Sony Corporation (NYSE:SNE) – While the rejection of Third Point’s proposal to partially list the Entertainment business proved costly for shareholders, we are hopeful that the Company’s commitment to improve transparency, increase margins, better allocate capital among divisions, and hold division management accountable will lead to our goal: increasing shareholder value. Despite the rise in the Company share price earlier in the year, Sony shares still trade significantly below their sum of the parts valuation.
Sony started 2014 strongly at the Consumer Electronics Show in Las Vegas, winning two best-of-show awards for PlayStation 4 and the Xperia phone. The show’s highlight was news that Sony had sold 4.2 million Playstation 4’s in 2013 versus 3.0 million Xbox One’s. Sony appears set to sustain strong global momentum with the Japanese launch of the Playstation 4 in February. February is also rumored to mark the launch of Sony’s Xperia Z2 phone, with the potential for meaningful distribution expansion in North America and elsewhere.
Equity Position: Intrexon Corp (NYSE:XON) (“Intrexon”)
We initially invested in Intrexon in 2011 in a private round and have continued to accumulate shares since its IPO in August 2013. We believe that Intrexon is an innovation leader in synthetic biology with a unique value proposition and proven leadership team. Most attractive to us is Intrexon’s potential to transform multiple industries, including the health, food, and energy markets.
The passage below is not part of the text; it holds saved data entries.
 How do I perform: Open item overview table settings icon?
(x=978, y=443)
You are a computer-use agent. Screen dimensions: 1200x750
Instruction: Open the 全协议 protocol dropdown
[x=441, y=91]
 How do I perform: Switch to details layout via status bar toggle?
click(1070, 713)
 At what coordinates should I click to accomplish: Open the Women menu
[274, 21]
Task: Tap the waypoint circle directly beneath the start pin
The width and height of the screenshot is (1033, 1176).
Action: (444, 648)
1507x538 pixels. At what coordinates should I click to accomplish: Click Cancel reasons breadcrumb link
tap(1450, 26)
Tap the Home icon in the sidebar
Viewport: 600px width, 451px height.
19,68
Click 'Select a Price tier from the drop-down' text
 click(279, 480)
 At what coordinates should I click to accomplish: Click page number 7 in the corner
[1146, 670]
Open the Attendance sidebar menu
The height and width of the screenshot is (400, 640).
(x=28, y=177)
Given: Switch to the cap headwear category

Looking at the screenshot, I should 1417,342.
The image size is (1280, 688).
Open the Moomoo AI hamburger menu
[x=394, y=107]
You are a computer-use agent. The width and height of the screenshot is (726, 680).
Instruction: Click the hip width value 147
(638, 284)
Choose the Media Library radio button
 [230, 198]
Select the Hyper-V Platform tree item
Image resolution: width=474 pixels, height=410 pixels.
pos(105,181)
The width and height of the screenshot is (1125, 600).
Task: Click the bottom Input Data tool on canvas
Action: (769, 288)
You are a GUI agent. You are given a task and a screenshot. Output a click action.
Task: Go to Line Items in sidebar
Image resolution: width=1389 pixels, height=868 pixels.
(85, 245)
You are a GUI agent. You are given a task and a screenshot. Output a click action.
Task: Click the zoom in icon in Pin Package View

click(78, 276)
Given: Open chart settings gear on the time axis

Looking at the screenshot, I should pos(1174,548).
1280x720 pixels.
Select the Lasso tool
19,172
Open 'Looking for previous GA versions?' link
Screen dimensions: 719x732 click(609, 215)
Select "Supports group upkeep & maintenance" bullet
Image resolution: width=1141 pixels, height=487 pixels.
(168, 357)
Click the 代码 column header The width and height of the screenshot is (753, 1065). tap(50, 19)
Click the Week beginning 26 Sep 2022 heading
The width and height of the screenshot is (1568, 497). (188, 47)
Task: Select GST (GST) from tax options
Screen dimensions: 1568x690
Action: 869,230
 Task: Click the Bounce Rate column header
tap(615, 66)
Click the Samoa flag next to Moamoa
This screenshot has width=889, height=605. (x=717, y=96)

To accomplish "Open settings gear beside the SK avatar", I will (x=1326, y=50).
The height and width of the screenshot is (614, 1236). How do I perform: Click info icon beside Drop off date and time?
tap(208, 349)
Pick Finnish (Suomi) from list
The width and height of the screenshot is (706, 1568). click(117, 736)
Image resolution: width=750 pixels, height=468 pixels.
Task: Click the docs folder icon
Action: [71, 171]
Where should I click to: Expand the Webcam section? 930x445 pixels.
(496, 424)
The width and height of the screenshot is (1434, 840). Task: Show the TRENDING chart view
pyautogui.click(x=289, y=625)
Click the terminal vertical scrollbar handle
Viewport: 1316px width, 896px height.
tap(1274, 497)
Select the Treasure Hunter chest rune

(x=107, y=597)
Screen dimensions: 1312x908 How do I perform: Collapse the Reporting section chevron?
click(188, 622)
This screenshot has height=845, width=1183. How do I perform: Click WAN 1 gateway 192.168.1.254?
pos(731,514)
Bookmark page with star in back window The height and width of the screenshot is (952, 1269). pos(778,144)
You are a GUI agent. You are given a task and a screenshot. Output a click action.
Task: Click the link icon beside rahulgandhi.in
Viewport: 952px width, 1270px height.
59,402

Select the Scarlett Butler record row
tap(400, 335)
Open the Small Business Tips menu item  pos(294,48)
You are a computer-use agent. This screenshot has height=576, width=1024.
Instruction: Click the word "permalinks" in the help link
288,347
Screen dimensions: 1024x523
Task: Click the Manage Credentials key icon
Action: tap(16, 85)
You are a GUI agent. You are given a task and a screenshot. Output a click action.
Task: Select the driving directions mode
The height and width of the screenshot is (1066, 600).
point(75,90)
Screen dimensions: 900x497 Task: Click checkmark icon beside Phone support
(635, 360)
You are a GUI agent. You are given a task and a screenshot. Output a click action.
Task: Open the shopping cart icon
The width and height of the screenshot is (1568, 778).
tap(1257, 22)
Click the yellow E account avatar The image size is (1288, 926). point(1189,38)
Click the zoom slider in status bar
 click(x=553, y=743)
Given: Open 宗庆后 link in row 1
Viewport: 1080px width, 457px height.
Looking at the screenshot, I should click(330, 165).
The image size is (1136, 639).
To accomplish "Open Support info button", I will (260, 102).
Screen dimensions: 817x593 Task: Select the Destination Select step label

Synthetic biology is an emerging discipline that applies engineering design principles to biologic systems. Broadly speaking, synthetic biology is about the design, modification, and regulation of gene programs to produce a desired outcome, such as the production of a novel antibody from a cell culture, the optimization of a specific gene trait in crops, or the amplification of wild type natural gas metabolism into an industrially feasible process. Over the past 15 years, Intrexon has developed deep expertise in synthetic biology as well as the adjacent fields of process optimization and data analysis to create a unique technology platform that enables the iterative, directed improvement of experimental design.
To leverage its technology with collaborators, Intrexon has developed a unique business model that centers on Exclusive Channel Collaborations (ECCs) with partners. In exchange for providing access to their technology, Intrexon receives cost reimbursement (thus mitigating the need to raise additional external funds) and significant downstream economics. Because Intrexon’s technology is scalable, its capacity to sign ECCs across multiple industries is limited only by the ambition of its partners. Indeed, to date, Intrexon has already signed over 15 ECCs including, notably, with Johnson & Johnson. Over the course of 2014 and beyond, we anticipate that Intrexon will sign multiple ECCs, creating a broad pipeline of projects and diversifying away from specific product risk.
Intrexon is led by Chairman and CEO Randal J. Kirk, one of the most successful healthcare leaders of all time. Kirk founded and led New River Pharmaceuticals until its acquisition by Shire, and led Clinical Data through the successful development and approval of the anti-depressant Viibryd before selling the company to Forest. While his track record of value creation speaks for itself, we especially like that Kirk has personally invested significantly.